Otro componente a destacar son los diálogos que se suceden con un gran dinamismo. Lo que confiere al texto un carácter cinematográfico. Casi nos es posible ver a los personajes conversando, mientras imaginamos como se desarrollan los acontecimientos.

Como se ha dicho, esta novela puede encuadrarse por su temática dentro del llamado género de novela negra. Asimismo, tiene los rasgos distintivos de un thriller. Pero de algún manera va un paso más allá, abordando la forma en que las circunstancias y los secretos personales que atesoran los protagonistas generan un caldo de cultivo que termina por unir y condicionar el destino de todos ellos. Por otra parte, hay en esta obra un análisis, con un cierto corte galdosiano, de la sociedad (nuestra sociedad) en la que están inmersos los actores de esta trama.

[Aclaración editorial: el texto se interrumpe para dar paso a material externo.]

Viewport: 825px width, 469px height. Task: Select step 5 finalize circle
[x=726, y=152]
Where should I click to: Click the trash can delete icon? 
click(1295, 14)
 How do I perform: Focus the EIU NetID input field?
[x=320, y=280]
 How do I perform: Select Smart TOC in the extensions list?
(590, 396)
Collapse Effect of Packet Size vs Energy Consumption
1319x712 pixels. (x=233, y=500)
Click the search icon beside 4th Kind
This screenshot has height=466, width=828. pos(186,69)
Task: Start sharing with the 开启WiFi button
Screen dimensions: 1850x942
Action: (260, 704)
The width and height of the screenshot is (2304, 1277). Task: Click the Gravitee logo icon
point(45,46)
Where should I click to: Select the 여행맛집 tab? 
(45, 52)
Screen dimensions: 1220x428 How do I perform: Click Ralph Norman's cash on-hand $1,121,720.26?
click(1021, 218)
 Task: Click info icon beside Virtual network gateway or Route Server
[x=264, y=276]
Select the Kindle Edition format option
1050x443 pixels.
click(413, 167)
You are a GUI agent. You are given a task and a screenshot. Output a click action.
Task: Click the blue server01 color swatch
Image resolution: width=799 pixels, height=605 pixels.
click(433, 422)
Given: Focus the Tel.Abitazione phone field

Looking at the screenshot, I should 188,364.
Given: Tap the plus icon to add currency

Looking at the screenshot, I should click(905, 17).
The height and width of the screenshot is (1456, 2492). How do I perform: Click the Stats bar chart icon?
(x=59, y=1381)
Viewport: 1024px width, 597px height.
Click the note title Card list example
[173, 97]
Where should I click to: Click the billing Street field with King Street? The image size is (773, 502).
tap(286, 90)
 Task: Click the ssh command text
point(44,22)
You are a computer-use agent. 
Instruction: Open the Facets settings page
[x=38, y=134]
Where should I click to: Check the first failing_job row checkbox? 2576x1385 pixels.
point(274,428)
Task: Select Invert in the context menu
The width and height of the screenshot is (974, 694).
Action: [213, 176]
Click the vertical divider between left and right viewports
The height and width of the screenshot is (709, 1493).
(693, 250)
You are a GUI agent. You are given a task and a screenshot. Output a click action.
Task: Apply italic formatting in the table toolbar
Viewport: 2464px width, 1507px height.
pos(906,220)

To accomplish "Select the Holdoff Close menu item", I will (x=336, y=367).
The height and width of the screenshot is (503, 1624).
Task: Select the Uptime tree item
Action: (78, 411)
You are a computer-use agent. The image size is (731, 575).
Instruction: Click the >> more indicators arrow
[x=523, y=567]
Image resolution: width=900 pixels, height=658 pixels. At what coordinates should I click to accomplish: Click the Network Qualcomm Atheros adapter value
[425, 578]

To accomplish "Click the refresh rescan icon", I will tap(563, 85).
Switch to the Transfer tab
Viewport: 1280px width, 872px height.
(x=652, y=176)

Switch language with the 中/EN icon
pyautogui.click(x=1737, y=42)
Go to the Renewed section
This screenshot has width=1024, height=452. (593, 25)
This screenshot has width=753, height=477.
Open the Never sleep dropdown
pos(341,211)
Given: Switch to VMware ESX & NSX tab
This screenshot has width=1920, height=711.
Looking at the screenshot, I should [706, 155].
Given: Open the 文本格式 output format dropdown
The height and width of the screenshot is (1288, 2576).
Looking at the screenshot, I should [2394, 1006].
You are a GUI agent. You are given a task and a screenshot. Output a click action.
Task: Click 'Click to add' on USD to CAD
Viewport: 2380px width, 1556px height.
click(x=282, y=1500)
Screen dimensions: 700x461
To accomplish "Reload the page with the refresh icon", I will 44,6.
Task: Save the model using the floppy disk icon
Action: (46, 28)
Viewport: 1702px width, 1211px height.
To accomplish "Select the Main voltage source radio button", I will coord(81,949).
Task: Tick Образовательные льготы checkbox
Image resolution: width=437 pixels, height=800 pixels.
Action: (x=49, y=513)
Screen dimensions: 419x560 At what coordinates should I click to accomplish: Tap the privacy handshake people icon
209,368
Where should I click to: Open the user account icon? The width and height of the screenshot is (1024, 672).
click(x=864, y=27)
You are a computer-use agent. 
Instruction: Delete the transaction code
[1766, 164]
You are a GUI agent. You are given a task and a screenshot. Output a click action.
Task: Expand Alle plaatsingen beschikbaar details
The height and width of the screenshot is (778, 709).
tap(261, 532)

Asimismo, la autora ahonda en cuestiones como el ‘equilibrio entre las dos fuerzas de la vida’, la dicotomía entre el bien y el mal presente en cada individuo, y hasta dónde puede llegarse por ambición, esa ambición que una vez ‘brota en el corazón de un humano, no hay una vía que logré exterminarla. Se extiende hasta envenenar el alma, y no hay antídoto…’. Un afán de poder y riqueza por el que se es capaz de matar y también se puede ser asesinado: ‘Sintió cernirse sobre él la oscuridad de una niebla cargada con la cólera de los verdaderos dioses, de los únicos monstruos capaz de engendrar y arrebatar vidas: los seres humanos. Y ante su propia sorpresa, la llama de la ambición que llevaba ardiendo en su pecho, se apagó al ver el colgante de cuarzo pendiendo del cuello del muchacho.’ (fragmento del capítulo Infrarrojos). Porque en un mundo como el actual, el dinero es uno de los ejes fundamentales sobre lo que gira casi todo, pero también una de las principales causas de corrupción. Ese ‘maldito dinero’ al que Julio, el hijo de Nora, la prostituta, culpa de su mala fortuna y, al mismo tiempo, va a condicionar su destino.

Somos nuestras circunstancias, parece querer recordarnos María Iglesias, con un acento orteguiano, a través de los personajes de esta novela donde se pregunta sobre el porqué de las decisiones y las acciones de sus personajes.

Una novela con la que María Iglesias Pantaleón confirma el excelente camino emprendido como autora. Por ello, si desean disfrutar del buen hacer de esta escritora, siempre pueden atreverse con una ‘Sobredosis’ de buena literatura.